The courts shot the proposal down and demanded that the MTA prioritize improving
the system upon which the economically challenged so heavily rely over
improving the lives of those that seem to already have more than they need.
I argue that this demonstration of ‘spatial justice’ not only
maintains a broken economical system, but further promotes class division with
a dependence on the wealthy within our cities. Essentially, public
transportation and spatial equity limit localized communities by keeping the
poor dependent on the rich.
Riding the bus from a localized community to a wealthy urban core
promotes low wage jobs and keeps an entire population in poverty. By
eliminating/reducing public access to these ‘rich’ areas of the city, citizens are
forced to focus on their own neighborhoods, potentially seeing opportunities
for business growth and job development in one’s own block (as opposed to
riding the bus up to clean Mr. and Mrs. Whoever’s 12,000/ month flat and being
paid $6.50 to do so). By forcibly limiting access, going against the spatial
justice discussed by Soja, individuals will focus on their own immediate
community needs and realize their false dependence on the rich.

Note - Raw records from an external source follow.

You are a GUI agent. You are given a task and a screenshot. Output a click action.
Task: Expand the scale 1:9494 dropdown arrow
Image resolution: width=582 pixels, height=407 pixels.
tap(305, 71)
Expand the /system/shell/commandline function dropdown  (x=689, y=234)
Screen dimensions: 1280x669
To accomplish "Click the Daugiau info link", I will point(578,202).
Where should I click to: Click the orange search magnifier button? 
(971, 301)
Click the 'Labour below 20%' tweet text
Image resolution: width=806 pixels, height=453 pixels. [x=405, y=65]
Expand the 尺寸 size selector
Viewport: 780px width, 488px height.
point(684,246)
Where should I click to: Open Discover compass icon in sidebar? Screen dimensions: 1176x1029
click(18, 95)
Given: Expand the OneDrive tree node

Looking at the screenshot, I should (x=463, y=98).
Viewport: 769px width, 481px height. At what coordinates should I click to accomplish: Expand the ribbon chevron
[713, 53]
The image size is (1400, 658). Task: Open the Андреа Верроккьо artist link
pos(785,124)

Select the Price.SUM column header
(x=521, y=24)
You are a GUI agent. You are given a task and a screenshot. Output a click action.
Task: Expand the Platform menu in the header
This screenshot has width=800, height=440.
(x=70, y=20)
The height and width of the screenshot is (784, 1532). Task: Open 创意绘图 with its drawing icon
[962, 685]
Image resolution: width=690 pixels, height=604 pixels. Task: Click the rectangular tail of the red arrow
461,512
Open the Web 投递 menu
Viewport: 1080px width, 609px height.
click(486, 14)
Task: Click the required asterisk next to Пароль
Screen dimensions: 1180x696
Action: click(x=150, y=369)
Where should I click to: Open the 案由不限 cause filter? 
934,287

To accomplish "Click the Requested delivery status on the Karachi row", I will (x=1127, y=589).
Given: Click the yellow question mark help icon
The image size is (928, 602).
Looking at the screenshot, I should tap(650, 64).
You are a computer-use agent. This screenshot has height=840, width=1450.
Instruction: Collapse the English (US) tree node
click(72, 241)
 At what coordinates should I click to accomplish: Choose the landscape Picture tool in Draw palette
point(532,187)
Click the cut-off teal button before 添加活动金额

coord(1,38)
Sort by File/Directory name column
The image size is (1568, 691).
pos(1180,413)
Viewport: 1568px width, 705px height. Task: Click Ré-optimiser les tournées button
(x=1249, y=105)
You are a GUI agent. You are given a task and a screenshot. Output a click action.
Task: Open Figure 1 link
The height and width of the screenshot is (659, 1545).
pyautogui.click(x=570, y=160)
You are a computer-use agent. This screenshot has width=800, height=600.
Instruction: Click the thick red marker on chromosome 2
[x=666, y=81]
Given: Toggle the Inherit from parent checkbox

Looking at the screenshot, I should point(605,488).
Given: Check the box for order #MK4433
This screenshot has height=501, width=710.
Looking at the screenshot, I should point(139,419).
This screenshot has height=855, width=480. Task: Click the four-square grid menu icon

As this plan begins to play out, wealthy communities will surely
see an immediate collapse of the system with which they are all too
comfortable. The system that allowed them to trap an entire population through
their wealth will cease to exist when they are forced to find alternate labor
sources or pay attention the needs of the poorer population. The wealthiest people
that run our cities will soon realize that change is the only answer. Is this not a better, more effective form of protest? That last
thing the rich want is to see the marginalized populations become successful.
Public transportation and spatial equity only feed into and
promote a corrupt system that thrives on inequality.